The command zonecfg -z <zonename> triggers a configuration prompt where I run create to create the zone. I set the zonepath to list where the zone files will be contained and set the autoboot=true so that it will automatically start during a reboot.

Solaris Containers is pretty cool where it has the ability to either inherit or share the common directories such as /usr, /lib, /sbin and others or create its own set of directories separate from the global root directory tree. Here I choose to remove the inheritance and allow the Solaris in the Container to have its own independent directories.

The commands add net sends me into another sub-category where I can configure the network interface as well as the network address. Nothing spectacular there. I end  the configuration and do a couple of cool things which are related to resource management.

I have added add dedicated-cpu and set ncpus=2-4 and also add capped-memory of physical=4g, swap=1gb, locked=1gb. What I have done is to allocate a minimum of 2 CPU resources and a maximum of 4 CPU resources (if resource permits) to the zone called perf-rac1. Additionally, I have allowed it to have a capped memory of at most 4GB of RAM, with assured of 1GB of RAM. Swap space wis set at 1GB.

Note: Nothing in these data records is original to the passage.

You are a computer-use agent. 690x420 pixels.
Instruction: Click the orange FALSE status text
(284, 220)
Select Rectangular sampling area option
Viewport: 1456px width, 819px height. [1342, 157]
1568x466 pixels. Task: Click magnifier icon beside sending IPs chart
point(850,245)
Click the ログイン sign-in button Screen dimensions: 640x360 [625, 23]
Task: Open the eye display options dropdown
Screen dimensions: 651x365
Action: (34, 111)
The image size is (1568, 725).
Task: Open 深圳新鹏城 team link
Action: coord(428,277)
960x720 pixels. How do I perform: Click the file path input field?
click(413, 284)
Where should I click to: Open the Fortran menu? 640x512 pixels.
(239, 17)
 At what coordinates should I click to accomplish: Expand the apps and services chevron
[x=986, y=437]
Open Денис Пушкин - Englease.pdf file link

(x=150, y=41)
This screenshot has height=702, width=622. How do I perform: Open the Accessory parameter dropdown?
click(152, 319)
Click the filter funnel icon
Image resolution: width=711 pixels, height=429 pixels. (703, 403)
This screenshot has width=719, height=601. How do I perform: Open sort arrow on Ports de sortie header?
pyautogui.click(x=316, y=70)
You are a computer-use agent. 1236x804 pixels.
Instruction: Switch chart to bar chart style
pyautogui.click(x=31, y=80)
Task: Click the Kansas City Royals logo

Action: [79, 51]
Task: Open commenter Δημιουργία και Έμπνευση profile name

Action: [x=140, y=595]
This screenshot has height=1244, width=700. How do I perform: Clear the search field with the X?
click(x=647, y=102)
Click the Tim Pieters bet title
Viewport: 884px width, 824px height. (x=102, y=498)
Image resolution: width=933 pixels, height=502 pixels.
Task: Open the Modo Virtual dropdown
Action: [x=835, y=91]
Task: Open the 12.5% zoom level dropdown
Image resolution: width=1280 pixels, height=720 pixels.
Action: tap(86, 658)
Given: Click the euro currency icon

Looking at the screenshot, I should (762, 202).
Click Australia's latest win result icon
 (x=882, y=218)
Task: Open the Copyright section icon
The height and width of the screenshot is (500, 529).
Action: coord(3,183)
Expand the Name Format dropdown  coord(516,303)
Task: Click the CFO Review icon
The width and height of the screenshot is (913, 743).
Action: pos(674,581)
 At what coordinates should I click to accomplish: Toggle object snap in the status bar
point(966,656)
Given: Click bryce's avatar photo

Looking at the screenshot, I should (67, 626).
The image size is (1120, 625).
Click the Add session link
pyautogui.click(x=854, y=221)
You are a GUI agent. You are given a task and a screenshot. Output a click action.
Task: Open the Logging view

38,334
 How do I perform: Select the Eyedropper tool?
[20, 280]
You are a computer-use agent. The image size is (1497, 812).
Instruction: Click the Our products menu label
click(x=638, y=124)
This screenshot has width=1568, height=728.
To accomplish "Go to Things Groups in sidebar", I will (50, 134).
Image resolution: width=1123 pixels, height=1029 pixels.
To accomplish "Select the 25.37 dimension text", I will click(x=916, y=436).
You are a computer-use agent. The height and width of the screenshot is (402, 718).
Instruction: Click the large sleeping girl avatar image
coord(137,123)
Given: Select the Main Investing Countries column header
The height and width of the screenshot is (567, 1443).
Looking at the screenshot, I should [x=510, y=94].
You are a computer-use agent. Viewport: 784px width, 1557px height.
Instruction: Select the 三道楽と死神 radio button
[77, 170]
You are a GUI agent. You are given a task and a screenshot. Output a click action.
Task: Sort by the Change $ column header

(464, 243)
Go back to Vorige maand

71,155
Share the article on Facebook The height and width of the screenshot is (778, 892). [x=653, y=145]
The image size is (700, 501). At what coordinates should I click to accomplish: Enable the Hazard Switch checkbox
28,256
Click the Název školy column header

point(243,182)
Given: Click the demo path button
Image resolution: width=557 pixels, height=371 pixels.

This resource management allows me to build a high performance Solaris Container for Oracle 11g RAC. Of course, you are free to create as many containers as long as the system resources allow it. Note that I did not include the shared memory and semaphores parameters required for Oracle 11g RAC but go ahead and consult your favourite Oracle DBA (have fun doing so!)

After the perf-rac1 zone/container has been created (and configured), I just need to run the following

# zoneadm –z perf-rac1 install

# zoneadm –z perf-rac1 boot

These 2 commands will install the zone and start the installation process. It will copy all the packages from the global zone and start the installation as per normal. Once the “installation” is complete, there will be the usual Solaris configuration form where information such as timezone, IP address, root login/password and so on are input. That will take about 20-40 minutes, depending on the amount of things to be installed and of course, the power of the Sun system. I am running an old Sun V210 with 512MB, so it took a while.

When it’s done, we can just login into the zone with the command

# zlogin –C perf-rac1

and I get into another Solaris OS in the Solaris Container.

What I liked what the fact that Solaris Containers is rather simple to understand but the flexibility to configure computing resources to it is pretty impressive. It’s fun working on this stuff again after years away from Solaris. (This was after I took my RedHat RHCE certification and I pretty much left Sun Solaris for quite a while).

More testing to be done, but overall I am quite happy to be back as a Solaris virgin again.